Answer

**step1** Understanding the problem

The problem presents a piecewise function $$\mathrm{f}({x})$$ and asks to find the value of 'A' such that the function is continuous at $$x=2$$. The function is defined as $$\mathrm{f}({x})=\begin{cases}\frac{2^{x+2}-16}{4^{x}-16}&& for {x}\neq 2\\ \mathrm{A} && x =2\end{cases}$$.
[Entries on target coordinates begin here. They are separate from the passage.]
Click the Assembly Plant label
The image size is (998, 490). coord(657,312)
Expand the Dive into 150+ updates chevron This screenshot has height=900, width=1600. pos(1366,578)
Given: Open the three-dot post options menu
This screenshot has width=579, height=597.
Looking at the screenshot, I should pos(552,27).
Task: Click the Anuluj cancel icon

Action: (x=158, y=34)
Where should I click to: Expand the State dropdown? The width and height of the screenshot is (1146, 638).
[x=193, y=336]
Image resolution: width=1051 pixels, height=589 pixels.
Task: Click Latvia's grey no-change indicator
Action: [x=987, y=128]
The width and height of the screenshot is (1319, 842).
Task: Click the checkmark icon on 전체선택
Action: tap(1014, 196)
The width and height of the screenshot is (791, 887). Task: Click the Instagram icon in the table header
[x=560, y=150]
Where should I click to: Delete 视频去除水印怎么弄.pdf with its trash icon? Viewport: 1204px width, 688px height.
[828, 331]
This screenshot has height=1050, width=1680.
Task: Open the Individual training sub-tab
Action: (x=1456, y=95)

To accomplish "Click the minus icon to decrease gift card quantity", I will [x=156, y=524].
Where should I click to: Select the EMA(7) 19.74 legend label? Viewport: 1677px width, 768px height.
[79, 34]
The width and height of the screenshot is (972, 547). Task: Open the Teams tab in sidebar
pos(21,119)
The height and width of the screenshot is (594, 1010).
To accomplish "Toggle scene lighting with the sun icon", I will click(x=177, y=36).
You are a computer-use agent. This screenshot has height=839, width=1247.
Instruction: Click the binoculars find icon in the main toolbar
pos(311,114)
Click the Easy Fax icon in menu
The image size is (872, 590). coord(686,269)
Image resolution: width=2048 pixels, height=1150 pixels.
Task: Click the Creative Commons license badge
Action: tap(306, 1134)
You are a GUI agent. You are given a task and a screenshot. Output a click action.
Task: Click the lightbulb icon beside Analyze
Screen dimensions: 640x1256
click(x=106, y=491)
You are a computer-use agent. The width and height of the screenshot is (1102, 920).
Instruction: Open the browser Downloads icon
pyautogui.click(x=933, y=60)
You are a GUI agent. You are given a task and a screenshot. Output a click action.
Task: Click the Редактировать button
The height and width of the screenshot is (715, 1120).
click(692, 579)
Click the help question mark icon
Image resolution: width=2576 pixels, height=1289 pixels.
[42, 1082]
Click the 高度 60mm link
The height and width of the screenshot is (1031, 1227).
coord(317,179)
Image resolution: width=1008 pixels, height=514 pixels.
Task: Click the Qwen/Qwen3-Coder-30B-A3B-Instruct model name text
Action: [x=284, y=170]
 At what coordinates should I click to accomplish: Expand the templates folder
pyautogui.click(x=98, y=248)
**step2** Analyzing the mathematical concepts required

To determine the continuity of a function at a specific point, one must utilize concepts from calculus, specifically the definition of continuity. This definition states that a function $$f(x)$$ is continuous at a point $$c$$ if and only if the limit of $$f(x)$$ as $$x$$ approaches $$c$$ exists and is equal to the function's value at $$c$$ (i.e., $$\lim_{x \to c} f(x) = f(c)$$). Furthermore, evaluating the given expression for $$x \neq 2$$ requires advanced algebraic manipulation of exponential terms, or techniques such as L'Hopital's Rule, to handle the indeterminate form that arises when $$x=2$$ is directly substituted into the expression $$\frac{2^{x+2}-16}{4^{x}-16}$$.

**step3** Assessing alignment with K-5 Common Core standards

The mathematical concepts of limits, continuity, and the advanced algebraic techniques necessary to simplify exponential expressions like those found in the given function, are part of high school algebra and calculus curricula. They are not included in the Common Core State Standards for Mathematics for Kindergarten through Grade 5. Elementary school mathematics focuses on foundational concepts such as number sense, basic arithmetic operations (addition, subtraction, multiplication, division), place value, fractions, geometry, and measurement, without covering pre-calculus or calculus topics.

**step4** Conclusion regarding problem solvability under constraints

Given the strict instruction to "Do not use methods beyond elementary school level (e.g., avoid using algebraic equations to solve problems)" and to "follow Common Core standards from grade K to grade 5", this problem cannot be solved within these specified limitations. The mathematical tools and understanding required to solve this problem extend well beyond the scope of elementary school mathematics.